Weight loss and loss of lean body mass in particular are powerful predictors of health both in disease states and the general population.2 3 Studies in patients with AIDS and chronic obstructive airways disease have shown a strong relation between weight loss and increased morbidity and mortality.4 5 The reasons for weight loss in RA are probably multi-factorial and include mechanical problems leading to muscle wasting, poor appetite because of drug therapy and disease, and the metabolic burden of the inflammatory response. This study was designed to investigate the prevalence of low body mass in an RA population attending a rheumatology clinic and explore the relation, if any, with disease activity.
Ninety six patients who fulfilled the ACR criteria for RA were recruited serially from a return rheumatology outpatient clinic. Patients who were pregnant, not ambulant or taking oral corticosteroids were excluded. Patients with bilateral shoulder surgery or severe shoulder disease were excluded as this may have interfered with the upper arm anthropometry results.
None of the patients had co-morbid medical conditions that are known to affect body mass. Table 1 shows the demographic details of the study group. Functional status was assessed using the Health Assessment Questionnaire (HAQ) score. Social deprivation was assessed from the Carstairs Score.6
The subjects were weighed on balance beam scales to the nearest 0.1 kg. Initial weight at time of presentation to a specialist clinic was noted if this was available. Standing height was measured on a wall mounted stadiometer to the nearest centimetre. Body mass index was calculated from: weight/height2(kg/m2). Knee height was also recorded with the patient seated and both the ankles and knees flexed to ninety degrees. The measurement was taken from the base of the heel pad to the superior pole of the patella. Knee height varies very little with age unlike standing height and is therefore useful in comparing body composition results across age groups.7
Skin fold thickness using standard skin fold callipers was measured over the triceps at the midpoint between the acromion and olecranon. Upper arm circumference was taken at the same site. Measurements were made on the right arm unless patients had shoulder disease in which case the least affected arm was used. Upper arm muscle and fat areas were calculated from standard equations using triceps skin fold thickness and upper arm circumference.8
Waist circumference to the nearest 0.1 cm was recorded at the midpoint between the superior iliac crest and lower costal margin. Fat mass was calculated from waist circumference, weight, and age. This method correlates well with results achieved using underwater weighing (r=0.839 to 0.868 dependent on sex) and is suitable for population studies.9
All anthropometry measurements were made by one observer using the same equipment for each patient.

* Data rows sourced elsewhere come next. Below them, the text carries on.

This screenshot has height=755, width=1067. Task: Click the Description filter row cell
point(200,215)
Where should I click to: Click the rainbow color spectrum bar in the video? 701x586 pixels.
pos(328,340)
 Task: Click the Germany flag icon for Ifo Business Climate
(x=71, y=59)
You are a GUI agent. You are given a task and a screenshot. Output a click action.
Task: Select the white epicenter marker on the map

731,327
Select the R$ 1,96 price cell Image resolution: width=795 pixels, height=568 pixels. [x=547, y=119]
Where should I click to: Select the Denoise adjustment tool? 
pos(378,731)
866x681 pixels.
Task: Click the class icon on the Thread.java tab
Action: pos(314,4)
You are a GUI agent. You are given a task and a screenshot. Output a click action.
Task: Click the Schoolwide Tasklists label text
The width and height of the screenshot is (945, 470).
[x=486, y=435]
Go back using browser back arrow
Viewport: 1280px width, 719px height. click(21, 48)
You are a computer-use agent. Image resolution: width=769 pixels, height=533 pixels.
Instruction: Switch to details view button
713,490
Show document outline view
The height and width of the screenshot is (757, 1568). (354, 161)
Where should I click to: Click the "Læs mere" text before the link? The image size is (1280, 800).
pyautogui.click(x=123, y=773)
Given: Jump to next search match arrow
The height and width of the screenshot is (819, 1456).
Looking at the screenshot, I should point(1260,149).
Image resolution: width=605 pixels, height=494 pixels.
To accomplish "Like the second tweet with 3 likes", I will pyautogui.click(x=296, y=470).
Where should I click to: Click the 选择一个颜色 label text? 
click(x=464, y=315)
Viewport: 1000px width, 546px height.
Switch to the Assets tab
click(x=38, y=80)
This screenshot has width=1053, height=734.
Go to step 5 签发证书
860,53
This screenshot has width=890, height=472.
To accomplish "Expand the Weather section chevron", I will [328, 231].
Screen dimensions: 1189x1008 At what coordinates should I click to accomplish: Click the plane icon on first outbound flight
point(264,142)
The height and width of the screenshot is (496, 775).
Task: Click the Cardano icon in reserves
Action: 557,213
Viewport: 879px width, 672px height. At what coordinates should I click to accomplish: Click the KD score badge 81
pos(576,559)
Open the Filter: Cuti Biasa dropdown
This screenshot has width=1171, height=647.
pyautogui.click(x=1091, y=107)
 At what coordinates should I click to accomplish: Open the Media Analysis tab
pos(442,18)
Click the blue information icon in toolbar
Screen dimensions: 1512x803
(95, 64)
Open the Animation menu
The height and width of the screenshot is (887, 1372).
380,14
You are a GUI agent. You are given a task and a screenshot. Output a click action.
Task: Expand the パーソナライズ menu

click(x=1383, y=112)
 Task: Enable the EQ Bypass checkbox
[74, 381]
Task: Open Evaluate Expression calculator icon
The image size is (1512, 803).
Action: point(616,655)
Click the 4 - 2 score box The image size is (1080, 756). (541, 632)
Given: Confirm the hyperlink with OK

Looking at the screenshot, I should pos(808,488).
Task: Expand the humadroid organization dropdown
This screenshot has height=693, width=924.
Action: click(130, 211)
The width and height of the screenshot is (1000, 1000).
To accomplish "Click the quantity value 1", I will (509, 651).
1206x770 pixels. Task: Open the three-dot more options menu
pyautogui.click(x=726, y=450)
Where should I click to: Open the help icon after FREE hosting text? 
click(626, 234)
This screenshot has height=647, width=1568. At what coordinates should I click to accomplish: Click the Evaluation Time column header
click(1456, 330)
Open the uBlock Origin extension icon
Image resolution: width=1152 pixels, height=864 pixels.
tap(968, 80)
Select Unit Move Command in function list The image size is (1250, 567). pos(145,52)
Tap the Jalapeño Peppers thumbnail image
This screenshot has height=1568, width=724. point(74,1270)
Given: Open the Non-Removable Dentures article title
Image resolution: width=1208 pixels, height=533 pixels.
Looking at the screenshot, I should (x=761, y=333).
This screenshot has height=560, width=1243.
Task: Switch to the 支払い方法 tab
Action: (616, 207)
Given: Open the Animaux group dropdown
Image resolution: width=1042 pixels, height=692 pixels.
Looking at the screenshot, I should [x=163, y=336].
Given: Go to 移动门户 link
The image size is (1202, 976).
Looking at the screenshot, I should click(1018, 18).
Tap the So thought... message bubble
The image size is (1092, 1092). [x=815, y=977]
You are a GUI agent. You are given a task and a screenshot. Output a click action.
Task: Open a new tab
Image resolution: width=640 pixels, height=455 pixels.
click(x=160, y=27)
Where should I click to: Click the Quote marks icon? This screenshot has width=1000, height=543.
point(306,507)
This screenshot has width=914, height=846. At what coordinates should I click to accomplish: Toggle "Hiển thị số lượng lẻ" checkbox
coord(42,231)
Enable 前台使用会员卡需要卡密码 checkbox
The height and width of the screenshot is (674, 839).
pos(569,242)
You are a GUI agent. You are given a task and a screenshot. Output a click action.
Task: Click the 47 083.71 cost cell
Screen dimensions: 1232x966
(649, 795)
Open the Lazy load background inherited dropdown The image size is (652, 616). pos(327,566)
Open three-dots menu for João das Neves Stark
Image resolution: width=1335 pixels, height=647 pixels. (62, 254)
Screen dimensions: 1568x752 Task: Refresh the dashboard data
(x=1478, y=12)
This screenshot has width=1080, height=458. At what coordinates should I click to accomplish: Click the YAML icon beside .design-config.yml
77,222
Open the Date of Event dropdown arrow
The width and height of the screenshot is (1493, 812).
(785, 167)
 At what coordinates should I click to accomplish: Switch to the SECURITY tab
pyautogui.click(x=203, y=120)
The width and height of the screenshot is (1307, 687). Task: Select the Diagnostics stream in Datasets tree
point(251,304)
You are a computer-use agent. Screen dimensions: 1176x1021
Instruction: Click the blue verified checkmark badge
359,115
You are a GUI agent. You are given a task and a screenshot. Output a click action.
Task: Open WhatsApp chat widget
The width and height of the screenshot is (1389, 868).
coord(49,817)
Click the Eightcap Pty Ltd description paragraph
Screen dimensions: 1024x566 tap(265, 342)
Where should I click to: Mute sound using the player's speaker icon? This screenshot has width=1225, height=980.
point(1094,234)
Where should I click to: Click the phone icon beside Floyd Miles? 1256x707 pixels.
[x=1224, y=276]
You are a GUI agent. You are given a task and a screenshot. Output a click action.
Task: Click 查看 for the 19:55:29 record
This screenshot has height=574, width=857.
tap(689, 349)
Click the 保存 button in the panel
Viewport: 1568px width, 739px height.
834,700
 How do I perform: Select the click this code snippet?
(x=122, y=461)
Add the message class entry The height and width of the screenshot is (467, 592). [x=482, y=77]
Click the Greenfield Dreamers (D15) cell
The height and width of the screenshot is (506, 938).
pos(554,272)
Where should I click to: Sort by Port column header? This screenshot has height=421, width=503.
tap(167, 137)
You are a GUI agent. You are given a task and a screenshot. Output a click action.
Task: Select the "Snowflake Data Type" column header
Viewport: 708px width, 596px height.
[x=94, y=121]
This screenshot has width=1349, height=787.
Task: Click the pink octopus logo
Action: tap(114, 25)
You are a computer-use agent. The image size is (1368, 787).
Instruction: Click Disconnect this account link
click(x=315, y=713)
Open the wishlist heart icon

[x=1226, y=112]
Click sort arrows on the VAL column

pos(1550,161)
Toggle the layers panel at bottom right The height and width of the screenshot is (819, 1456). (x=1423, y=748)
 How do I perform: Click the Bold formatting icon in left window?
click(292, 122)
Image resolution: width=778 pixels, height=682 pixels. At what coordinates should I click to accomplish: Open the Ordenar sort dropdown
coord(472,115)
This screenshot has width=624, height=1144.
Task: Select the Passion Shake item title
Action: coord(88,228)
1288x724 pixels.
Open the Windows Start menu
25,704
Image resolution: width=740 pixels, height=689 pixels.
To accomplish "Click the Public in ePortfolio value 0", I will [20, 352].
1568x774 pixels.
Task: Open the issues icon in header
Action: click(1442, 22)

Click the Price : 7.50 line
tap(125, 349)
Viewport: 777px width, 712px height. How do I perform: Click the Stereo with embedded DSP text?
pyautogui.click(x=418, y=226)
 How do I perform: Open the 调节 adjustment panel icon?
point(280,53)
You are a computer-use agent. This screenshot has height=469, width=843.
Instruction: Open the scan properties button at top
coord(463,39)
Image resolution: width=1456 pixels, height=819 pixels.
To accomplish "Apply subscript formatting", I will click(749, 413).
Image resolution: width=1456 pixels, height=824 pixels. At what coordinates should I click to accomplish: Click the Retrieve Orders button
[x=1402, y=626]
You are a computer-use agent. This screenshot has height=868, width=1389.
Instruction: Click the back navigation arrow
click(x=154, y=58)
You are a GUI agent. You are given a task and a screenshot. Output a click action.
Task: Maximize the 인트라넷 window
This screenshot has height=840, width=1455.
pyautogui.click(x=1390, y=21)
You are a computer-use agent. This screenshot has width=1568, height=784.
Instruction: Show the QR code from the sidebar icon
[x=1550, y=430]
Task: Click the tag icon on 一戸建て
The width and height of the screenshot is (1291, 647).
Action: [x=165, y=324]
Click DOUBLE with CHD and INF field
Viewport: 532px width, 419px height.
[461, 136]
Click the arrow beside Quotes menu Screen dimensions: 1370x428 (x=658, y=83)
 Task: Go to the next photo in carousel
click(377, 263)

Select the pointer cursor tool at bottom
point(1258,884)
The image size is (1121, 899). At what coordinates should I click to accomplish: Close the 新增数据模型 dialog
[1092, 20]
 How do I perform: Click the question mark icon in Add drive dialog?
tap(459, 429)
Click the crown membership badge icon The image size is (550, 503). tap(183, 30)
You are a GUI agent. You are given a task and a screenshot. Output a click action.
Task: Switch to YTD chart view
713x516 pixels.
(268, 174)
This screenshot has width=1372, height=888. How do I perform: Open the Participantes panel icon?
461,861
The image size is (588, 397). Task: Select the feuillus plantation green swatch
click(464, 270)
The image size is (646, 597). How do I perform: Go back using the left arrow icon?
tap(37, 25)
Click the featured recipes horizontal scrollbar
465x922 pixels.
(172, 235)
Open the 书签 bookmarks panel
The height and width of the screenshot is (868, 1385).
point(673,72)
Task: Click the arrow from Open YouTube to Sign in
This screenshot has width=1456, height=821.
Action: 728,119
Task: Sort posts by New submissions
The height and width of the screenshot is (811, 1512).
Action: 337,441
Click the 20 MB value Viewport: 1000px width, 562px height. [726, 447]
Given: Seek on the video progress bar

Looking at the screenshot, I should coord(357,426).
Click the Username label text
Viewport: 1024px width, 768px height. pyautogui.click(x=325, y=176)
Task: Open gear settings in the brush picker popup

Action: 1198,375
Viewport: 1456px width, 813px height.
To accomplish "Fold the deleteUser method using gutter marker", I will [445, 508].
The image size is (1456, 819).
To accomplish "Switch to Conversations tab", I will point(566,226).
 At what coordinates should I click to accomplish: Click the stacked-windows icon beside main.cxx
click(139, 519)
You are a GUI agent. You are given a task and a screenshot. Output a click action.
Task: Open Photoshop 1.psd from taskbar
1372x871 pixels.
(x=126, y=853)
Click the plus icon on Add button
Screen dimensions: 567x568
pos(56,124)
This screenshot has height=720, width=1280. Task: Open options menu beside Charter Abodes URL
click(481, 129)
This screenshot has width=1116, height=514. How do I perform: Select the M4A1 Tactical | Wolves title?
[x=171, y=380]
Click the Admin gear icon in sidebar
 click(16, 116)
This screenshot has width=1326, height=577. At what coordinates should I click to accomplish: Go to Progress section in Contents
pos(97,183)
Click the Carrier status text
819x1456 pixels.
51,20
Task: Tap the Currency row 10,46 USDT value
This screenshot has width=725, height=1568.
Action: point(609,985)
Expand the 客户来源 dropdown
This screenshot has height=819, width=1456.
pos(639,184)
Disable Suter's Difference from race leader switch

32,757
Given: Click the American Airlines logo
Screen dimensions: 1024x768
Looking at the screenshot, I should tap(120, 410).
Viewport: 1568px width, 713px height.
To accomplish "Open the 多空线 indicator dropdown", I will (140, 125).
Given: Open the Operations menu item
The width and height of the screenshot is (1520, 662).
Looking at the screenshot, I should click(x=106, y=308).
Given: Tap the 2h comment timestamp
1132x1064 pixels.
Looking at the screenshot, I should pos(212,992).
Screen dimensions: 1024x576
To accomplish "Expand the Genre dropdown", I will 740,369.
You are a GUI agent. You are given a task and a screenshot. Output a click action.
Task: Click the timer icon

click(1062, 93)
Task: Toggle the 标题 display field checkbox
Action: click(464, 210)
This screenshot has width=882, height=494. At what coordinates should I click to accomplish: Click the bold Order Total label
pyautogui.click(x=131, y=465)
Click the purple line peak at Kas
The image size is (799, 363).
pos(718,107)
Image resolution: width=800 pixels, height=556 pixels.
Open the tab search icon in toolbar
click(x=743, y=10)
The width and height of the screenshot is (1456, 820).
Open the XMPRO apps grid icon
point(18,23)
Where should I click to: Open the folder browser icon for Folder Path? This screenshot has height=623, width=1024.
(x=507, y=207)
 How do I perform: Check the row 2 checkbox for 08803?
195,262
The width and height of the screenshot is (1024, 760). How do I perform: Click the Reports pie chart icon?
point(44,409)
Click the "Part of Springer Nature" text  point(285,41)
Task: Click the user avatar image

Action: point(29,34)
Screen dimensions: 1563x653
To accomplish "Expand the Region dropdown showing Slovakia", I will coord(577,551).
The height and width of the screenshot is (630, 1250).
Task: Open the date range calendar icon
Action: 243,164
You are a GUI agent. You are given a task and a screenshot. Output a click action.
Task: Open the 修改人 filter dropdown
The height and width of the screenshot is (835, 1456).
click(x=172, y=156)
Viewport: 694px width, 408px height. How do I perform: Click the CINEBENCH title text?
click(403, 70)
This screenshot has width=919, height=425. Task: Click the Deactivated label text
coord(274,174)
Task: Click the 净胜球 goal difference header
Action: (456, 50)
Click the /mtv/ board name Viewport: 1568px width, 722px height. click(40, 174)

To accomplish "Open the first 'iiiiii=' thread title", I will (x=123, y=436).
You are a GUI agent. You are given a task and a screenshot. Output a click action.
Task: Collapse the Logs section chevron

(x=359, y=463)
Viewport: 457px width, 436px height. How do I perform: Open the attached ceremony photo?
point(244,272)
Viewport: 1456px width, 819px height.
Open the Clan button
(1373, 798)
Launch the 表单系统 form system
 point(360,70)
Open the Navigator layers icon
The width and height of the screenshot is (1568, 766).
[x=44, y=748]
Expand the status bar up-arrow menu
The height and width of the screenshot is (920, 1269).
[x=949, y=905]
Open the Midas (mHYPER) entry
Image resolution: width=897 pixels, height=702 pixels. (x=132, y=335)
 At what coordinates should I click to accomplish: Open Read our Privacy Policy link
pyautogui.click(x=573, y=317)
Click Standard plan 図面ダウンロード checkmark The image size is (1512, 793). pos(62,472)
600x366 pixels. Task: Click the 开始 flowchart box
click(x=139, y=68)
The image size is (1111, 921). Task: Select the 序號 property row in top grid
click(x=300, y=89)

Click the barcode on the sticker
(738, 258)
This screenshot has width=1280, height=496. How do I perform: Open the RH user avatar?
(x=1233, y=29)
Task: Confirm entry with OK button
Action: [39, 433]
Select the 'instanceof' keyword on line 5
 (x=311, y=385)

C reactive protein (CRP), erythrocyte sedimentation rate (ESR), and serum albumin were recorded. Seropositivity for rheumatoid factor was ascertained.
Table 1 shows the demographic details of the patients. Ninety eight per cent of the study group were white. The patients generally had moderately severe disease as can be seen from the median HAQ scores. There was a high proportion of seropositive erosive disease in our study group (87%), which is representative of the patients attending our review clinics.
BODY MASS INDEX
Figure 1 shows the distribution of BMI in the male and female populations.
Age and sex matched median values of BMI are available for the British population.10 In the RA group 13% of both men and women fell into the lowest 5th centile for the general population. There was no significant difference in BMI between smokers, ex-smokers, and non-smokers. Patients with low BMI were no more socially deprived than the rest of the patients.
Initial weight was available in 60 of 61 women and 34 of 36 men. Thirteen per cent of the women had lost more than 15% of their initial weight compared with only 3% of the men. The women who had lost >15% of their initial weight were significantly different from the rest of the female group in a number of ways (table 2). Despite being of a similar age and having a similar duration of disease they were significantly more disabled judging from their HAQ score. They also had significantly higher ESRs and lower serum albumin. No comment could be made regarding the male group as only one patient had lost >15% of their initial weight.
Weight gain of >15% was seen in six women and four men. Their acute phase response and HAQ score was no different from the rest of the cohort.
FAT AND MUSCLE MASS
Age and sex reference ranges for upper arm muscle and fat areas are available from a large study of 19 097 white subjects.11
Figure 2 shows the percentage distribution of the RA patients compared with the expected percentile distribution of the control population. The distribution of upper arm fat area is very similar to the normal population. The distribution of muscle mass however is skewed to the left with 50% of the RA group falling into the lowest 10th centile for muscle mass of the reference population.
ACUTE PHASE RESPONSE AND LEAN BODY MASS
Fat free mass was calculated as outlined in the methods section. To allow for differences in stature a fat free mass index (FFMI) was calculated from fat free mass/knee height (kg/cm). In women reduced FFMI correlated moderately well with raised acute phase response (ESRr=−0.323, p=0.016 and CRP r=−0.413, p=0.003) and serum albumin (r=0.377, p=0.008) when the results were adjusted for age. There was no significant correlation with HAQ (r=−0.222, p=0.094) or disease duration (r=−0.150, p=0.261). There was no relation between any of the above variables and low fat free mass index in the male group.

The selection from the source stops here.